◆ **Directions for this task**
Go through the data below. Pull out every line that has the word "computer".

═════ Records shown ═════

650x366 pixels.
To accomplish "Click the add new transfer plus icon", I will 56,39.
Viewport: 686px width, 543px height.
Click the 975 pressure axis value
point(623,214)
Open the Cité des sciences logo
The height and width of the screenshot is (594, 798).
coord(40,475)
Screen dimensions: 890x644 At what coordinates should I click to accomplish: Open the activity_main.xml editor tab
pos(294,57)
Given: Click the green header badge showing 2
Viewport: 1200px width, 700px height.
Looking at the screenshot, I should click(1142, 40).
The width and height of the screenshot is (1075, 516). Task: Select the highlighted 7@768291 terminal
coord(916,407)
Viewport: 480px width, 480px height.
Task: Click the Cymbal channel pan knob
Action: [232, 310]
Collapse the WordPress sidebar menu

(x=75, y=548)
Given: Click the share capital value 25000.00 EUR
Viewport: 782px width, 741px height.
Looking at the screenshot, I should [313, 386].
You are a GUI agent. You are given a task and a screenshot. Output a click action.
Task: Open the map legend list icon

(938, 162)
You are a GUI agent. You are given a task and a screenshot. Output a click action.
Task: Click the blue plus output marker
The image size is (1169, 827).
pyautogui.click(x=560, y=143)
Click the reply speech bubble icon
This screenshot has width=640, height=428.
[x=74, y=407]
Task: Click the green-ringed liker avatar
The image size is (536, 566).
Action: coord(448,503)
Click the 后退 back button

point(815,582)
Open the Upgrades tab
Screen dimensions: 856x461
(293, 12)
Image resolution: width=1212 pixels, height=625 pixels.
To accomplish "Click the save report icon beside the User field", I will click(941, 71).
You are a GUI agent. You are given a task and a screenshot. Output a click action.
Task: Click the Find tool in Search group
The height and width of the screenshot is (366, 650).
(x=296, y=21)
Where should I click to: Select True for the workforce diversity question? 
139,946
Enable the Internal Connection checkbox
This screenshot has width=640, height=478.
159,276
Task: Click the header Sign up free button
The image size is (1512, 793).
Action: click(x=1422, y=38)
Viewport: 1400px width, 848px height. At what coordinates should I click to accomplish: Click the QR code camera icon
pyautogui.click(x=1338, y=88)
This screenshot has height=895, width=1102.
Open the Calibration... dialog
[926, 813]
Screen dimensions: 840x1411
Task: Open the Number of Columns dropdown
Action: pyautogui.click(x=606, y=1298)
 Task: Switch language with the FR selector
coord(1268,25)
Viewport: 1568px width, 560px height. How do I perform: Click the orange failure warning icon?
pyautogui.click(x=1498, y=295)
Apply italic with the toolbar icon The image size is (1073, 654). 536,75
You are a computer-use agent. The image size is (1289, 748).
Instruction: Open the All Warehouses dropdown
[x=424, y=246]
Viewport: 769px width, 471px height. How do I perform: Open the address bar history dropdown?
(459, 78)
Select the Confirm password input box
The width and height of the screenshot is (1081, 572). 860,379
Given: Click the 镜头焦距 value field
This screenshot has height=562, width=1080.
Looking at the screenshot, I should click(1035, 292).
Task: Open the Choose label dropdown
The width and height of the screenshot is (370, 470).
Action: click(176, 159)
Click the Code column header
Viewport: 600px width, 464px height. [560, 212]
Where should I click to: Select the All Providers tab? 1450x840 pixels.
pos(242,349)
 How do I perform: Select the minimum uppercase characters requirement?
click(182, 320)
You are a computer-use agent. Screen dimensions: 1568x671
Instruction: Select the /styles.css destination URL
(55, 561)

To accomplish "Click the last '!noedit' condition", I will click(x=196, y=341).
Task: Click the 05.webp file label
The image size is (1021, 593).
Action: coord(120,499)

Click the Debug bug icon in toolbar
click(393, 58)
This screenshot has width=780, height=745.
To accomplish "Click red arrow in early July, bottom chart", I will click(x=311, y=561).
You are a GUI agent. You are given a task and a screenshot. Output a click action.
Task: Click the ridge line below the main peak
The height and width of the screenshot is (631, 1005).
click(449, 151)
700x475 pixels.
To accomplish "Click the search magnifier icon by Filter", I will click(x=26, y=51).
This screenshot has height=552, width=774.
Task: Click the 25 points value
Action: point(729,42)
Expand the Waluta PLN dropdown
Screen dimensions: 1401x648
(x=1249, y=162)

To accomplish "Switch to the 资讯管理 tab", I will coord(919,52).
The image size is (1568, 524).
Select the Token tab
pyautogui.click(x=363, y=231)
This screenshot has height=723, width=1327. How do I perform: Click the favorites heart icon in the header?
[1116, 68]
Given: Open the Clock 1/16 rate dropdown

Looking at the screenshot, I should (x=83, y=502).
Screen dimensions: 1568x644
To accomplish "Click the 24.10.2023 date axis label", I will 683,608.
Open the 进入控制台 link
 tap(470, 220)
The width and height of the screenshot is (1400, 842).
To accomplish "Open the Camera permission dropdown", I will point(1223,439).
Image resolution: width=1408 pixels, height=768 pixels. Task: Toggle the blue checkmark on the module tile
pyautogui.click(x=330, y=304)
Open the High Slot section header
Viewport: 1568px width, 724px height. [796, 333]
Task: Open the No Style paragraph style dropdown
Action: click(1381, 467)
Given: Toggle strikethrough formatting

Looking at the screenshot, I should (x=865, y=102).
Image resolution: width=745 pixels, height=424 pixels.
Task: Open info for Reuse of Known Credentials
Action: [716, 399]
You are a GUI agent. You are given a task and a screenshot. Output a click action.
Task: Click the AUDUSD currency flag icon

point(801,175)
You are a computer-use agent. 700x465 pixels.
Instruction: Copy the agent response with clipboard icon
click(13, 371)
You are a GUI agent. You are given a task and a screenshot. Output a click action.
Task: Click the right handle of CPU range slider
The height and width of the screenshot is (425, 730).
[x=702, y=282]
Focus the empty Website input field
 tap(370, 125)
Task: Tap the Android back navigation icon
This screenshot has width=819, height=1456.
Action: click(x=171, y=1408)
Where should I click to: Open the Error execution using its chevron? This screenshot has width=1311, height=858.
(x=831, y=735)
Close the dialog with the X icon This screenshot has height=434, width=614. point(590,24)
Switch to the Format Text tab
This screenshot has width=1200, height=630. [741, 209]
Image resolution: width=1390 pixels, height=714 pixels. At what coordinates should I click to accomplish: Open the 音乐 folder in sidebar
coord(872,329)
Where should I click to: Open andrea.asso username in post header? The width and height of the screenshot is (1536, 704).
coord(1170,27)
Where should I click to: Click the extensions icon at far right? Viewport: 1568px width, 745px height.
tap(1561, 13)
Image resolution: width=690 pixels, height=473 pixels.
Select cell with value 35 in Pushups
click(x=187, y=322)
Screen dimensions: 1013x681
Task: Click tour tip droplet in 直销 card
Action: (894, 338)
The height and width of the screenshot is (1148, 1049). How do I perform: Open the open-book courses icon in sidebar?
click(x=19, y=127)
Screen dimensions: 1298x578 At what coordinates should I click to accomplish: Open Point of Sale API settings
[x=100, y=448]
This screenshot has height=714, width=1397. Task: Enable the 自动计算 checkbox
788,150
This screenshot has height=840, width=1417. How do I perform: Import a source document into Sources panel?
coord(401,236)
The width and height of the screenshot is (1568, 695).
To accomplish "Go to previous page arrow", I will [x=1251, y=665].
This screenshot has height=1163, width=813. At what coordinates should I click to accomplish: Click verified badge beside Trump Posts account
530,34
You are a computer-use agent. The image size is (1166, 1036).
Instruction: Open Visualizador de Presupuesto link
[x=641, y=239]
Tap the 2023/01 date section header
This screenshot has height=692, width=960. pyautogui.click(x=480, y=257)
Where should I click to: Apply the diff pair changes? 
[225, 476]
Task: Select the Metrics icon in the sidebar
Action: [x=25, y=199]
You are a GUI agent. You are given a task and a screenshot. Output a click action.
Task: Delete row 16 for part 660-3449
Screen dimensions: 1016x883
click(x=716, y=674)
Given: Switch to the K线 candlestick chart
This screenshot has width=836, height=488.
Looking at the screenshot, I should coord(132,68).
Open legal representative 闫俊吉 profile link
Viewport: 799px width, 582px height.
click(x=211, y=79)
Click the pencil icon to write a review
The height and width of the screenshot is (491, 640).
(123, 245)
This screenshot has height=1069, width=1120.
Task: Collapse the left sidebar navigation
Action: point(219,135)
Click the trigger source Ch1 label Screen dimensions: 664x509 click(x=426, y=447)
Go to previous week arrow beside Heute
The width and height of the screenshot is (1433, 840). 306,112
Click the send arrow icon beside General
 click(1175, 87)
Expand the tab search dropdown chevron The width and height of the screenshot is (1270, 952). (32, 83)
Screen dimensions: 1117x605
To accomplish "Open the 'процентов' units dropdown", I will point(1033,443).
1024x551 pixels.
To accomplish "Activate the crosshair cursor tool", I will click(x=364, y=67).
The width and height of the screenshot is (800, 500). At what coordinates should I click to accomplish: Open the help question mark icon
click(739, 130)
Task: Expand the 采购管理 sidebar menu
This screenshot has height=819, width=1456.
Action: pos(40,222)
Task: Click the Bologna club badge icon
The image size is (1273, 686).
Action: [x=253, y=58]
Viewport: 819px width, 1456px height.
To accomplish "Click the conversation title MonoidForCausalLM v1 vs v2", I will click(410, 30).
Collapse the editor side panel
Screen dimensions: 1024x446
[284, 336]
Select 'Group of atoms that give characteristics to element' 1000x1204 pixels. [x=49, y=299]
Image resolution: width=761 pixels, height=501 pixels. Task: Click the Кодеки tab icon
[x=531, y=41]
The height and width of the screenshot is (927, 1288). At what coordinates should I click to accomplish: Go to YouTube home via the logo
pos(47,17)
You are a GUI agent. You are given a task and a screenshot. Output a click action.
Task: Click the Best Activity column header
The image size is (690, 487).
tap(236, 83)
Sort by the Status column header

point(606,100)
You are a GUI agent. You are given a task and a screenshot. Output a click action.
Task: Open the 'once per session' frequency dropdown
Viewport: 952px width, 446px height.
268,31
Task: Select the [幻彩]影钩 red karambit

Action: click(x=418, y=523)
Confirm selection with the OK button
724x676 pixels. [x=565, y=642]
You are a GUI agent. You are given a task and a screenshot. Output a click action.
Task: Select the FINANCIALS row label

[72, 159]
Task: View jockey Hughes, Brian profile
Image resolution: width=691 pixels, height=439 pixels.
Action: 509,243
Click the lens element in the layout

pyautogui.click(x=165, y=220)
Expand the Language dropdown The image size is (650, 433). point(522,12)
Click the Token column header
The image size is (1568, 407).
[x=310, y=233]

═════

◆ **Answer section**
You are a computer-use agent. The image size is (1289, 748).
You are a computer-use agent. Screen dimensions: 1568x671
You are a computer-use agent. 700x465 pixels.
You are a computer-use agent. The image size is (1166, 1036).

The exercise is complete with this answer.